A medida determina a interrupção temporária do processo que previa a contratação de serviços em escalas de plantões presenciais de caráter ininterrupto para atendimento em diversos municípios do estado. Durante esse período, o governo terá prazo de 30 dias para adotar medidas que garantam a continuidade do serviço, como a prorrogação do contrato anterior, a realização de nova licitação ou outra solução dentro da legalidade.
De acordo com o Tribunal de Justiça do RN, a cooperativa autora da ação questionou a habilitação da empresa vencedora, alegando que ela não comprovou qualificação técnica compatível com o objeto licitado.
Ao analisar o caso, o juiz Francisco Seráphico da Nóbrega Coutinho afirmou que a exigência de capacidade técnica prevista no edital não permite interpretação ampliativa. Segundo ele, a operação do Samu, por sua natureza logística e assistencial, exige experiência específica em atendimento pré-hospitalar móvel.

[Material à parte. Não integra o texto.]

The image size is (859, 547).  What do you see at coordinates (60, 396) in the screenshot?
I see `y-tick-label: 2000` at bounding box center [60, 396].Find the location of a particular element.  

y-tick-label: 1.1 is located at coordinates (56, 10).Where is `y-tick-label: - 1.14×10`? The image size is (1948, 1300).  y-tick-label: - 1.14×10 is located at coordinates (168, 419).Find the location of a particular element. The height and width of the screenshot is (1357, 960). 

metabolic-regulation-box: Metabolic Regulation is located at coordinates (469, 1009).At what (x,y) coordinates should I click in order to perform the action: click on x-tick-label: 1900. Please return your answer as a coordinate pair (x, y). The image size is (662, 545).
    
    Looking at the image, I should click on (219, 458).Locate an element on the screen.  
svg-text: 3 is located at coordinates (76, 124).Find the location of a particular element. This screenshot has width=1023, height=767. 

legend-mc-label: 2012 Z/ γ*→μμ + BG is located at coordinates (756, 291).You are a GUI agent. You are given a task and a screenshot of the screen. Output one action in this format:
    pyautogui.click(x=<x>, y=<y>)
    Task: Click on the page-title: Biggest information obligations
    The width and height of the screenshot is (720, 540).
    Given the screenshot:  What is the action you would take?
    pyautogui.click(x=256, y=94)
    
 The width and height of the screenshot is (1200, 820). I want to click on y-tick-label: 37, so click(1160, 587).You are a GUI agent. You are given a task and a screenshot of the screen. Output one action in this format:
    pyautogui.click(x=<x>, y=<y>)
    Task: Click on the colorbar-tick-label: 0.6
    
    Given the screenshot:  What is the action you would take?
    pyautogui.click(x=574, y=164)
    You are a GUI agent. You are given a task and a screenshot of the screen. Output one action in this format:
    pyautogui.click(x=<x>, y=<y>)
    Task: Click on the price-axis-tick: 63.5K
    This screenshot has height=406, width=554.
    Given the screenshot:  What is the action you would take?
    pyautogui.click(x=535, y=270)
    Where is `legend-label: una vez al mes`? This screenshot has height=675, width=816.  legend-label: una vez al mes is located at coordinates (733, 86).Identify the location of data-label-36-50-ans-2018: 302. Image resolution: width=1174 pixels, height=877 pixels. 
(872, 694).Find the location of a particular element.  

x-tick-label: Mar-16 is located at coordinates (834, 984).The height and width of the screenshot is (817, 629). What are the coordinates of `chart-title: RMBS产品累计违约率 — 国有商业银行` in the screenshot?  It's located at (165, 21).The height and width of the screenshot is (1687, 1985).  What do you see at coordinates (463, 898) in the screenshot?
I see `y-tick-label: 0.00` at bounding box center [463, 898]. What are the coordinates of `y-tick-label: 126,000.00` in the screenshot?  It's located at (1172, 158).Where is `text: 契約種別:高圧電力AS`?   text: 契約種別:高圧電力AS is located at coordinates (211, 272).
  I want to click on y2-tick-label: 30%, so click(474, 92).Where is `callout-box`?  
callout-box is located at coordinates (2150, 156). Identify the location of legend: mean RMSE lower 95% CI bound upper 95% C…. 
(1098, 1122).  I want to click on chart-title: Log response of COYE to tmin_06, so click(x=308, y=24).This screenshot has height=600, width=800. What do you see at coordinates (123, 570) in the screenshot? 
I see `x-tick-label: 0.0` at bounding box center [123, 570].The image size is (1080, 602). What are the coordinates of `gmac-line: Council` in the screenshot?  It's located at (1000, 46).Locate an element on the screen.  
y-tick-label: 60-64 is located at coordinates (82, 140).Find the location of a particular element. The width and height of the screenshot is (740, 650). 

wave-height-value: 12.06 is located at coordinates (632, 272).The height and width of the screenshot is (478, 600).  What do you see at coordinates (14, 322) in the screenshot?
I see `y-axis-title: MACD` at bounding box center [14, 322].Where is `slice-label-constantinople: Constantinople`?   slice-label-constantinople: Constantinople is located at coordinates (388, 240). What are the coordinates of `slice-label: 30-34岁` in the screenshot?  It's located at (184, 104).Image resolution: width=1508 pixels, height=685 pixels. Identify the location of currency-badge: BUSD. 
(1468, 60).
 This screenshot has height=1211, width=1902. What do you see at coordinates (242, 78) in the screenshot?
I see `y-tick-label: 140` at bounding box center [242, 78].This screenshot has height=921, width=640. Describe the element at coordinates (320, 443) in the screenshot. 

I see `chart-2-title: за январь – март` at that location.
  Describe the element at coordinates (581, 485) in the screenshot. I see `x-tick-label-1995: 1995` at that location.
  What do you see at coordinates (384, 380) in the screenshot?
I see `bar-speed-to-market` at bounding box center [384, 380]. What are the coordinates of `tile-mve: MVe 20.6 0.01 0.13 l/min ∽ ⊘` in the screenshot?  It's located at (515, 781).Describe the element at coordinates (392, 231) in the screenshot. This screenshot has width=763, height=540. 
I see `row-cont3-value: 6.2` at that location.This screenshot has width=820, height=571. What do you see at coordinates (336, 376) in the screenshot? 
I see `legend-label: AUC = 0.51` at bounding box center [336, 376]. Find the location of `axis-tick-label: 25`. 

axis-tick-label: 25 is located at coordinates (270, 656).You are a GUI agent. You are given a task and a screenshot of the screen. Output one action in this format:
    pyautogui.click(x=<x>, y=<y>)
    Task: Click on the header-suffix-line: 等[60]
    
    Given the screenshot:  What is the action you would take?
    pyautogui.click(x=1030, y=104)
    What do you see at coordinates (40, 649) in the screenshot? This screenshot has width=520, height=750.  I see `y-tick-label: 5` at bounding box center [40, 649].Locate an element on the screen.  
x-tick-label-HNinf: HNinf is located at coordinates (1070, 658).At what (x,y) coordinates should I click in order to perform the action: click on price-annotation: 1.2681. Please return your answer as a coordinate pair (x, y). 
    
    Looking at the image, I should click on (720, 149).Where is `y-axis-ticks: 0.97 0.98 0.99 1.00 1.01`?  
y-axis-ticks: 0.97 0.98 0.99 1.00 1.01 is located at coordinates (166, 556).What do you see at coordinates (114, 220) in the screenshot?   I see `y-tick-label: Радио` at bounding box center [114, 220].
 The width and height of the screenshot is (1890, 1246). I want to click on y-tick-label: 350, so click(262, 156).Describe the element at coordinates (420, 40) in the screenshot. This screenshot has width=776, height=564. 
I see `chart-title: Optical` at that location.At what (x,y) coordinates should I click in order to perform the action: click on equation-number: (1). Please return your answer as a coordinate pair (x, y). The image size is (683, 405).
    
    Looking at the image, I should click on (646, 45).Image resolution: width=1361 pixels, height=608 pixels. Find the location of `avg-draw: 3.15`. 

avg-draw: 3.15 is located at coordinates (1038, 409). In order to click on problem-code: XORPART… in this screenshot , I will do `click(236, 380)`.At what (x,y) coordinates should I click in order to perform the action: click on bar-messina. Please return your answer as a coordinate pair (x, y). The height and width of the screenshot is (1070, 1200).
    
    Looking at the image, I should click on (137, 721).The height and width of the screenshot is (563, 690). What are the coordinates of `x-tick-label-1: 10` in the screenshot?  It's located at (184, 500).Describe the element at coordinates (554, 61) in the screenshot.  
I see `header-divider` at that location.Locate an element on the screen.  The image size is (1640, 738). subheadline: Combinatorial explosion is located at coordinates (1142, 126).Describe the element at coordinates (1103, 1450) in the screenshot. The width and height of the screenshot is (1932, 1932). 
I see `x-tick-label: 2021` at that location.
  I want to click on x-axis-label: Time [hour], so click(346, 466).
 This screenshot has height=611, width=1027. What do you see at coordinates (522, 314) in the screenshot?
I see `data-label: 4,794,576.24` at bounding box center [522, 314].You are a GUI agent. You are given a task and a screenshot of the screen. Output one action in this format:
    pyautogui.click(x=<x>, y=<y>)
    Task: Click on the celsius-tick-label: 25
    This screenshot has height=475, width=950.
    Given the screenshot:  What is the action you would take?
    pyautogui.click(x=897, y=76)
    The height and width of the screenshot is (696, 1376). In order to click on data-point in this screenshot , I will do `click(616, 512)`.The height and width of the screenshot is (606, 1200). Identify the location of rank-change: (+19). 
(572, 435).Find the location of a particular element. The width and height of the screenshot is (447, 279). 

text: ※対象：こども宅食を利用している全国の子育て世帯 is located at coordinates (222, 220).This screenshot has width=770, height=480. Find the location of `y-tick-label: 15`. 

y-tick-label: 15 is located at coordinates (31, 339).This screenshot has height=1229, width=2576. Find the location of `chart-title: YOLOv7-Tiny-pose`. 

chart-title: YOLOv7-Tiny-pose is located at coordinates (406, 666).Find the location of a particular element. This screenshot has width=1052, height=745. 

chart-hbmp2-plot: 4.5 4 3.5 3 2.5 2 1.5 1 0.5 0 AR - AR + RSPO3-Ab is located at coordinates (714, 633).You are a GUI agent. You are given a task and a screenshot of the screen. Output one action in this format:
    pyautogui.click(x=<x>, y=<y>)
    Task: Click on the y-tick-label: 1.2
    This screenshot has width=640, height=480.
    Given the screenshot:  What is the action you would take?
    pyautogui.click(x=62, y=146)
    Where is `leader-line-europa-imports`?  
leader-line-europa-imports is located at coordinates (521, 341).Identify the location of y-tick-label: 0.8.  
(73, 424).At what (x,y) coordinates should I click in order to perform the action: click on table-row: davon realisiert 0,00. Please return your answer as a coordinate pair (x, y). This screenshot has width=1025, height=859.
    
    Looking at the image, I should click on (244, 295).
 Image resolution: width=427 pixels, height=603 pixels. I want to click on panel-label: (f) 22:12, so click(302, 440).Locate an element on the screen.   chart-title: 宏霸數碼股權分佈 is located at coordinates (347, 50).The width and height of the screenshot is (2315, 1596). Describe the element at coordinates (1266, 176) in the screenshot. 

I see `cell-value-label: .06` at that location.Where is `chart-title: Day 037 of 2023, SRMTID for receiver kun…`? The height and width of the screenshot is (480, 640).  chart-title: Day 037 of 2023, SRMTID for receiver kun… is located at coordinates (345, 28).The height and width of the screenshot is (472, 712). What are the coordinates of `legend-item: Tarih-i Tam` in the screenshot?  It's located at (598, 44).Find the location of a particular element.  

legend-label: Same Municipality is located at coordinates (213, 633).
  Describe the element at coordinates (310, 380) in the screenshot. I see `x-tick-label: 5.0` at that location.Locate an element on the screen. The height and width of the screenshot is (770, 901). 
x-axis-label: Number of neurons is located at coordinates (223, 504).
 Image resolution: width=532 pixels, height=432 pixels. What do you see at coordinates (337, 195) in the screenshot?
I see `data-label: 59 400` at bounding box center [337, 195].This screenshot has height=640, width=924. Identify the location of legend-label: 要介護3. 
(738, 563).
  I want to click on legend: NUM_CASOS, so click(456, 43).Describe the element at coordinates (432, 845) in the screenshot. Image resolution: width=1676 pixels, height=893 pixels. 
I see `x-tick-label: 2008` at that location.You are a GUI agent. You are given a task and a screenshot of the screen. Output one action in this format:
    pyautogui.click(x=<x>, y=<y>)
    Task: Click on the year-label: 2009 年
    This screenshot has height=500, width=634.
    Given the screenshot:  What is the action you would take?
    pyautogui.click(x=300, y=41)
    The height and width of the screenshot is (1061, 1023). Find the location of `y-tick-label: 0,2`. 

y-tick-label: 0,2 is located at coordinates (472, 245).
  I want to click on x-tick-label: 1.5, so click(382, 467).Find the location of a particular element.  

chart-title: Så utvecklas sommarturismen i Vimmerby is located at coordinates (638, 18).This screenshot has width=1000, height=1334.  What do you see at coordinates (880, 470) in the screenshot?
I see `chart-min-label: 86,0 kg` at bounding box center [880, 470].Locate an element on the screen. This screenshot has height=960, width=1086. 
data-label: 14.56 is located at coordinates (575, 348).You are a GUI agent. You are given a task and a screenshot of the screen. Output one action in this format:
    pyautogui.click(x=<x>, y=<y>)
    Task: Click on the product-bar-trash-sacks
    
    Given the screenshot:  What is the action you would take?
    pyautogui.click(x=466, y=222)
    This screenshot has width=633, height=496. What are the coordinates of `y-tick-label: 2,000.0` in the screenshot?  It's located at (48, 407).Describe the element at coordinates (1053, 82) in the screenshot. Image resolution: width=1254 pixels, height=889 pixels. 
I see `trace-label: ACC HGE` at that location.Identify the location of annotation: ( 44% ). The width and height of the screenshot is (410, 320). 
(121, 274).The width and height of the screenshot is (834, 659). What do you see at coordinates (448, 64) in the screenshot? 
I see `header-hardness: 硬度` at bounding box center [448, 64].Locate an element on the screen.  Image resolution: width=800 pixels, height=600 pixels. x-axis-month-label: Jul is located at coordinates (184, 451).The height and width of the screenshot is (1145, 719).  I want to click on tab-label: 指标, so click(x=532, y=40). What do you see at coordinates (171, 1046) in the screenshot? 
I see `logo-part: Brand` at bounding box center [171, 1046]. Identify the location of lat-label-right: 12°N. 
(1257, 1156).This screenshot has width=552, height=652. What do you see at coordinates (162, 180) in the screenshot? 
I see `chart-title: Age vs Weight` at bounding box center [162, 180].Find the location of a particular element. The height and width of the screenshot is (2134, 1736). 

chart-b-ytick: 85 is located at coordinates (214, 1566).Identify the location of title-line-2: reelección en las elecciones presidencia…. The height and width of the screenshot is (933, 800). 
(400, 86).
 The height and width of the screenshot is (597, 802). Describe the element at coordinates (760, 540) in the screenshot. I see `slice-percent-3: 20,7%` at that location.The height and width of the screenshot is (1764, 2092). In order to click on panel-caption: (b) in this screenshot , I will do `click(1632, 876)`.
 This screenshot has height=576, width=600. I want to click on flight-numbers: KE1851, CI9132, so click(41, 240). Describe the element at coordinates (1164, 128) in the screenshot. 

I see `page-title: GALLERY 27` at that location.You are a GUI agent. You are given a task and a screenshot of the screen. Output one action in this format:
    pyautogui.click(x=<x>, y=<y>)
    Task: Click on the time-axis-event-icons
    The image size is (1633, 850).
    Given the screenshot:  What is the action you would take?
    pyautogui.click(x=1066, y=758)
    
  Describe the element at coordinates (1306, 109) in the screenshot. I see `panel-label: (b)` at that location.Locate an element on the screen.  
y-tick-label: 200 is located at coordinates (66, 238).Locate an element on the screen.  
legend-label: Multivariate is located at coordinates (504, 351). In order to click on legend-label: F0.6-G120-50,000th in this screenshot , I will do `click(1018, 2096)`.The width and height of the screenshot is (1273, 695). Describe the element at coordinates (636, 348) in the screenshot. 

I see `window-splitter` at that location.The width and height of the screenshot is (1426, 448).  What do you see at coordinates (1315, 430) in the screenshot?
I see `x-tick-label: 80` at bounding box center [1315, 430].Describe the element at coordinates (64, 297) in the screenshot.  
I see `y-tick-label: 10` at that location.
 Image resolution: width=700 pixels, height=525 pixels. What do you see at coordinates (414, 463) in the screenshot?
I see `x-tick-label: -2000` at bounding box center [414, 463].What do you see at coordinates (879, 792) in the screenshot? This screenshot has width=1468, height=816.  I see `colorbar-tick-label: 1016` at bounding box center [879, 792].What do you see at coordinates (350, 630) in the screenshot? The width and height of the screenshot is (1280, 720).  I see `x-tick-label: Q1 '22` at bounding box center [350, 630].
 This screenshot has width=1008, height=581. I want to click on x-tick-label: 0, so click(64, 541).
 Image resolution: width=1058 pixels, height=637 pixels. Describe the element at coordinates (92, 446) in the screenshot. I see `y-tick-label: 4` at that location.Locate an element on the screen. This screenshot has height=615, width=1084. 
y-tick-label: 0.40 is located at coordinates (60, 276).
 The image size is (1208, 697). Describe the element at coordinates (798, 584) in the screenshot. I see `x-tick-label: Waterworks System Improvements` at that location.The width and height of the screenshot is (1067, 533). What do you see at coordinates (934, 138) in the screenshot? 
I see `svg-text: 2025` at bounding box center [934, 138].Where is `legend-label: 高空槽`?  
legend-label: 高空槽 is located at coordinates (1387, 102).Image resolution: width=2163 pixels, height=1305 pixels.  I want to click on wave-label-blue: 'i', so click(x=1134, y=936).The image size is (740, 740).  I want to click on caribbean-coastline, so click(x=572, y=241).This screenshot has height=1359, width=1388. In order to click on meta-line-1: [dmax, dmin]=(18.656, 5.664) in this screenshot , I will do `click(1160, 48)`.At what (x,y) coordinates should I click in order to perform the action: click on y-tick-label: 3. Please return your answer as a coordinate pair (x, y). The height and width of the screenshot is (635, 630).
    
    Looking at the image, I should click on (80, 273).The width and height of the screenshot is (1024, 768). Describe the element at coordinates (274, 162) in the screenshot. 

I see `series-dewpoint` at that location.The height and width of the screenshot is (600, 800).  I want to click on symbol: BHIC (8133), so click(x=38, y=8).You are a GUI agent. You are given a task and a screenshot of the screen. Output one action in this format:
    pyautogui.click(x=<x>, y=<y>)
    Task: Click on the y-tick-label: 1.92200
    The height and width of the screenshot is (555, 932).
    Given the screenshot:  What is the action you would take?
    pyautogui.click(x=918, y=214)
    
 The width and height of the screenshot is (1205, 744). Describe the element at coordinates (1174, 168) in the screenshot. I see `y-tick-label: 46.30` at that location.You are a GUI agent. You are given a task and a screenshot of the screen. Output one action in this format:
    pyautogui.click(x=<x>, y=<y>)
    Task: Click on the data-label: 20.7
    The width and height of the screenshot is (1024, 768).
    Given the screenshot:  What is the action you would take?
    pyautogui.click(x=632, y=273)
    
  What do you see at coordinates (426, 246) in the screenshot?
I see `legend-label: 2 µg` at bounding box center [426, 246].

Na decisão, o magistrado apontou que os 17 atestados apresentados pela empresa vencedora não comprovam experiência nesse tipo de serviço. Os documentos analisados referem-se a atividades como consultas ambulatoriais e atendimentos em unidades hospitalares fixas.
O juiz também observou que apenas um dos documentos menciona o Samu, limitado à atuação em um único município, sem detalhamento sobre cobertura, estrutura operacional ou certificações exigidas.